Governor Andrew Cuomo’s office says that the state’s Department of Motor Vehicles’ Facial Recognition Technology Program has identified more than 21,000 possible cases of identity theft or fraud since its launch in 2010, with more than 7,000 of those cases happening in the last 18 months.
So far, investigations have resulted in more than 4,000 arrests involving more than 16,000 people who are now facing some kind of administrative action against them.
Cuomo’s office attributes this success to a technology upgrade in Jan. 2016 that doubled the number of measurement points mapped to each driver’s photograph, “vastly improving the system’s ability to match a picture to one that already exists in the database, and identify people who had two or more identities.”
Netting fraudsters
Cuomo’s office lists a few cases of accused fraudsters who have been arrested for allegedly obtaining fake licenses, including a furniture mover who allegedly stole a customer’s identity and tried to obtain a New York driver license under that person’s name but was denied.

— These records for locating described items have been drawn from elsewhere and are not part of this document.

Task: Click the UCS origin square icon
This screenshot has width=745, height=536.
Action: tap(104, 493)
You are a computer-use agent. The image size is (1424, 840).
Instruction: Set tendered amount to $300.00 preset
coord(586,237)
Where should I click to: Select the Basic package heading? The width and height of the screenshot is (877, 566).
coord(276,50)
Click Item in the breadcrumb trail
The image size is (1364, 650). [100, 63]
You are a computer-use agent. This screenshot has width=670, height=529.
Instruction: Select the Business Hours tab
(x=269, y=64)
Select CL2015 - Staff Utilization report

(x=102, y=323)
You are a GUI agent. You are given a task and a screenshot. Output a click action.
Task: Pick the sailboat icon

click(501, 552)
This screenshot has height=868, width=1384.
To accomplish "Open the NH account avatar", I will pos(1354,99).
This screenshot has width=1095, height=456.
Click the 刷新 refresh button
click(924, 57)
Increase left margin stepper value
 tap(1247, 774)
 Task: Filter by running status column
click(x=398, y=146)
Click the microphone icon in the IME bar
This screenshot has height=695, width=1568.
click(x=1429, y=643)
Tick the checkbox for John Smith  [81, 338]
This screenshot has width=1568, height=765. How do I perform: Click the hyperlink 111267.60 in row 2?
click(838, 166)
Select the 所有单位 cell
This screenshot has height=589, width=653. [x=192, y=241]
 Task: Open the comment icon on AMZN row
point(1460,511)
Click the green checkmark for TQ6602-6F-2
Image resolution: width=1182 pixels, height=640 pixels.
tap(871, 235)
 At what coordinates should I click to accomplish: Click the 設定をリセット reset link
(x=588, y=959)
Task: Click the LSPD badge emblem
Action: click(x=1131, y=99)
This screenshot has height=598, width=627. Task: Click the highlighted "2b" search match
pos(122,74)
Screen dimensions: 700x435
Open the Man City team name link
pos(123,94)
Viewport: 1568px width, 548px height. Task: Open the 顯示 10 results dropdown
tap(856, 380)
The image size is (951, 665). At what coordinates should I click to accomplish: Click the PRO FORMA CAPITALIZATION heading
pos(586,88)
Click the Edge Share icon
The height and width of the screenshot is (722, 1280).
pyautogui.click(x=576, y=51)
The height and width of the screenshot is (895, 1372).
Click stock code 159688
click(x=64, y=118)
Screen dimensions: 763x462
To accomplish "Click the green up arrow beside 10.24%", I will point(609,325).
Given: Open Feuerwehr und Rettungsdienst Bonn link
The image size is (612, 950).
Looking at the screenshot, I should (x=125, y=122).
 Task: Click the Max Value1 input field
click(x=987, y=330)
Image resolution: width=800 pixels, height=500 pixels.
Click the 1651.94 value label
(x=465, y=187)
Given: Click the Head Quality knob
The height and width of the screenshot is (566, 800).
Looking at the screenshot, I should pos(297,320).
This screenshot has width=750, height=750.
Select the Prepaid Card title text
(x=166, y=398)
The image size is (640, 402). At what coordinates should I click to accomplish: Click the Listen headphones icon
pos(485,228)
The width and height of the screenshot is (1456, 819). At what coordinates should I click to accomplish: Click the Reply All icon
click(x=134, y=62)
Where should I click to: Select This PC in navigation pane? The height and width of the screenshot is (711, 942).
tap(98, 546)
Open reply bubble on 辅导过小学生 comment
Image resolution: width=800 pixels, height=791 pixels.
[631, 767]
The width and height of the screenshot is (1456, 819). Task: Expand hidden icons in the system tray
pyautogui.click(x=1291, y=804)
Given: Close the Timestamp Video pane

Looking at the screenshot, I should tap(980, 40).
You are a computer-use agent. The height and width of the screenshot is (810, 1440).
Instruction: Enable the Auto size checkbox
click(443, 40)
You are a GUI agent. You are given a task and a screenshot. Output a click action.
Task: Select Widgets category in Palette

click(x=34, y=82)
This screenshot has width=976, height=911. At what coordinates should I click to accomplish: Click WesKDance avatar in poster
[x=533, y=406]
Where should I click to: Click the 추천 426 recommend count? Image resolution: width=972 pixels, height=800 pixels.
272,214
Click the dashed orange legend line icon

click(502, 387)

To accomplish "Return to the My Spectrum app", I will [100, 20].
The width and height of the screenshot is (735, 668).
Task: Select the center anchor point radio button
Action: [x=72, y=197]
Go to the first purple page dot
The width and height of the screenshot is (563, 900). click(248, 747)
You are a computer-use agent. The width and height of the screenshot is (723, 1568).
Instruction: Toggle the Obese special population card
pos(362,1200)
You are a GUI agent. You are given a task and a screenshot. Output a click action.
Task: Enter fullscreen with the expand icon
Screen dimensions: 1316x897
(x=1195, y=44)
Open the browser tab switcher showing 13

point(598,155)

He didn’t give up, and instead is accused of flying to Florida and allegedly obtaining a license issued in the customer’s name there. Authorities say he then leased a car with that license, and allegedly stole $50,000 in cash from the victim’s bank account. According to investigators, he was in the middle of receiving a shipment of furniture he’d allegedly fraudulently charged when authorities arrested him.
Safety matters
The governor’s announcement also cites a study of the program by the Institute for Traffic Safety Management and Research, which found that drivers with multiple licenses pose a serious traffic safety risk.
And of the more than 12,300 cases that involve drivers with multiple licenses who may be fraud problems, 24% of them didn’t have a valid license under their own name.
“The use of this facial recognition technology has allowed law enforcement to crack down on fraud, identity theft, and other offenses — taking criminals and dangerous drivers off our streets and increasing the safety of New York’s roadways,” Governor Cuomo said in a statement.
Privacy issues?
Who else might use facial recognition? While NY does not send driver’s license photos to an FBI program criticized by privacy advocates after a 2016 Government Accountability Office report [PDF] found that the FBI had collected hundreds of millions of face recognition photos in its Next Generation Identification database, New York does submit “criminal photos” to that program.
And according to the GAO report “the FBI has entered into agreements to search and access external databases— including millions of U.S. citizens’ drivers’ license and passport photos…”
“Face recognition is notoriously inaccurate across the board and may also misidentify African Americans and ethnic minorities, young people, and women at higher rates than whites, older people, and men, respectively,” the Electronic Frontier Foundation said last June.